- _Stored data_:
BEGIN

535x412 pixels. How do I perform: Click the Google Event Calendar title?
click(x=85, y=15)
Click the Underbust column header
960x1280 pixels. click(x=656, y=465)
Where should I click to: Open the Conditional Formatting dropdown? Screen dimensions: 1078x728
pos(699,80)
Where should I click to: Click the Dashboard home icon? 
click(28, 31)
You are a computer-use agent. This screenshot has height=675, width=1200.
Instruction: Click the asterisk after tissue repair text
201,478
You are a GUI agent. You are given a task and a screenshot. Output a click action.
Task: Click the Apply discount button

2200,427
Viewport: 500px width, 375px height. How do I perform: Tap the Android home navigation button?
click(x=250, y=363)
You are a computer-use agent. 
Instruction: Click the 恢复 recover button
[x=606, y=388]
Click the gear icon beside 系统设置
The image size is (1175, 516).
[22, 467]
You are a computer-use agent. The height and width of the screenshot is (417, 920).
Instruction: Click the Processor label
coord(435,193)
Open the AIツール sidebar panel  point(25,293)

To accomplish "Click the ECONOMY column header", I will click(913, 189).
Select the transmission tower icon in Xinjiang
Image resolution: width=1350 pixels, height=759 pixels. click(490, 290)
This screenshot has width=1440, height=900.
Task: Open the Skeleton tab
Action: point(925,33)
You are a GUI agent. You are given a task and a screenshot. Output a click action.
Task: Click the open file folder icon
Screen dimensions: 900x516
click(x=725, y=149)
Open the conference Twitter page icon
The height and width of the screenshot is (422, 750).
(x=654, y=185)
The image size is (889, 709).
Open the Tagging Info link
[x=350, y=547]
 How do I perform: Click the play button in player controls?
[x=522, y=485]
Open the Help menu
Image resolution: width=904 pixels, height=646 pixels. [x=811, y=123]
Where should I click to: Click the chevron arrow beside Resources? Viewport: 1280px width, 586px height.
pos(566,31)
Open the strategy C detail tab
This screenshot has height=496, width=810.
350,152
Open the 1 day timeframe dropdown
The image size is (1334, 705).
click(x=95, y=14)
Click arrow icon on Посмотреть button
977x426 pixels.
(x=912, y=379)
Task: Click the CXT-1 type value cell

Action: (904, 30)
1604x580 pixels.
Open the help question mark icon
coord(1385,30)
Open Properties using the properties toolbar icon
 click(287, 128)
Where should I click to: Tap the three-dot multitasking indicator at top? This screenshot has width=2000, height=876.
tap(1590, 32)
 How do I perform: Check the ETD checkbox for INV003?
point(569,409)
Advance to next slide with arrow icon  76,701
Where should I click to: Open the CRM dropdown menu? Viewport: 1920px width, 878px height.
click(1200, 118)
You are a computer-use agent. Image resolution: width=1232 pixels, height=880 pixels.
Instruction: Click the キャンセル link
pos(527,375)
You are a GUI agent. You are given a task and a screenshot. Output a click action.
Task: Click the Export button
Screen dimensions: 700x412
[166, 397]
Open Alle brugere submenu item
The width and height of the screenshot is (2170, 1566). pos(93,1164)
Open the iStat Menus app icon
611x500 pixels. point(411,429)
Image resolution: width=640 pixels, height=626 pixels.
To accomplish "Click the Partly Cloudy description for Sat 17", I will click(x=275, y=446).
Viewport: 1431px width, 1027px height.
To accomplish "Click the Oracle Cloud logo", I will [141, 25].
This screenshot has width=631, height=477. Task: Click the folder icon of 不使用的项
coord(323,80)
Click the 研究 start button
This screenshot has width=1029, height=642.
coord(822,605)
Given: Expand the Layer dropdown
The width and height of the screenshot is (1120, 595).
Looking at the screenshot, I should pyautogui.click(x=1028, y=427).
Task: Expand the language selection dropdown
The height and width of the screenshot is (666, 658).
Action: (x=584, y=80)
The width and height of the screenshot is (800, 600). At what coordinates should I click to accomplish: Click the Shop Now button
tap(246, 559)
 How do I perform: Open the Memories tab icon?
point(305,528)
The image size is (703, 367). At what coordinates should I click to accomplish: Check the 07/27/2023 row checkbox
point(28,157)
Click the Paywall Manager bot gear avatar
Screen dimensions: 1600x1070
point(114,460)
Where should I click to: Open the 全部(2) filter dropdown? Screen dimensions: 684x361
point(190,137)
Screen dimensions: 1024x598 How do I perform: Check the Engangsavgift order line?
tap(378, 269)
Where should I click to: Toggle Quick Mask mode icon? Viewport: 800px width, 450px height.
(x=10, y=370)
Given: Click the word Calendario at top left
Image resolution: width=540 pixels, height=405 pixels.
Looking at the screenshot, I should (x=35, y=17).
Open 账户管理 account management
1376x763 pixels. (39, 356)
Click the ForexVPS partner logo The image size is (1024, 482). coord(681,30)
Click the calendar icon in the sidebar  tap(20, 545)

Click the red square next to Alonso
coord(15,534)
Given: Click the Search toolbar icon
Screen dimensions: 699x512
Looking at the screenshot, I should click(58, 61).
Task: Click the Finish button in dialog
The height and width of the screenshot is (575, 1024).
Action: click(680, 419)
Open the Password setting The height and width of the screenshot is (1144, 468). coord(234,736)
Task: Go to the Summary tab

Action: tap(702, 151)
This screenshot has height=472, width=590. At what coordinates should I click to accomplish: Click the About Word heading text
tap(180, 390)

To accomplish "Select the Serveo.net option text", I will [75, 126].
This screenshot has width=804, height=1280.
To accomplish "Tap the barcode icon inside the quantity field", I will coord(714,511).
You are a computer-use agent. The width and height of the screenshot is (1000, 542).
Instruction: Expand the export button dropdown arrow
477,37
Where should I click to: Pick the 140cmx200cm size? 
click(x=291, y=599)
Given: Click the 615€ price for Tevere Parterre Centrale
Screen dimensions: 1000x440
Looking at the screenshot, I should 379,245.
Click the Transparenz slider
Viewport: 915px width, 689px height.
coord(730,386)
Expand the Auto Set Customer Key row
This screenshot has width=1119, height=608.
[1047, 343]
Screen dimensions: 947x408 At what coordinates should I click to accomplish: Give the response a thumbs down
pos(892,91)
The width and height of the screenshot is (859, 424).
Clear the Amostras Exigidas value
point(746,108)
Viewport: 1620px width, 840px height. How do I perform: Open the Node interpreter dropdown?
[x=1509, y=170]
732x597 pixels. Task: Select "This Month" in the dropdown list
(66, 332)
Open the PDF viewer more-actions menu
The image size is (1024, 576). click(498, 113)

END

- _What is required_: Whenever a line of the records holds the string "computer", pick it out and copy it.

- _Expected output_:
You are a computer-use agent. This screenshot has height=675, width=1200.
You are a computer-use agent. 
You are a computer-use agent. The height and width of the screenshot is (417, 920).
You are a computer-use agent. Image resolution: width=1232 pixels, height=880 pixels.
You are a computer-use agent. The width and height of the screenshot is (1000, 542).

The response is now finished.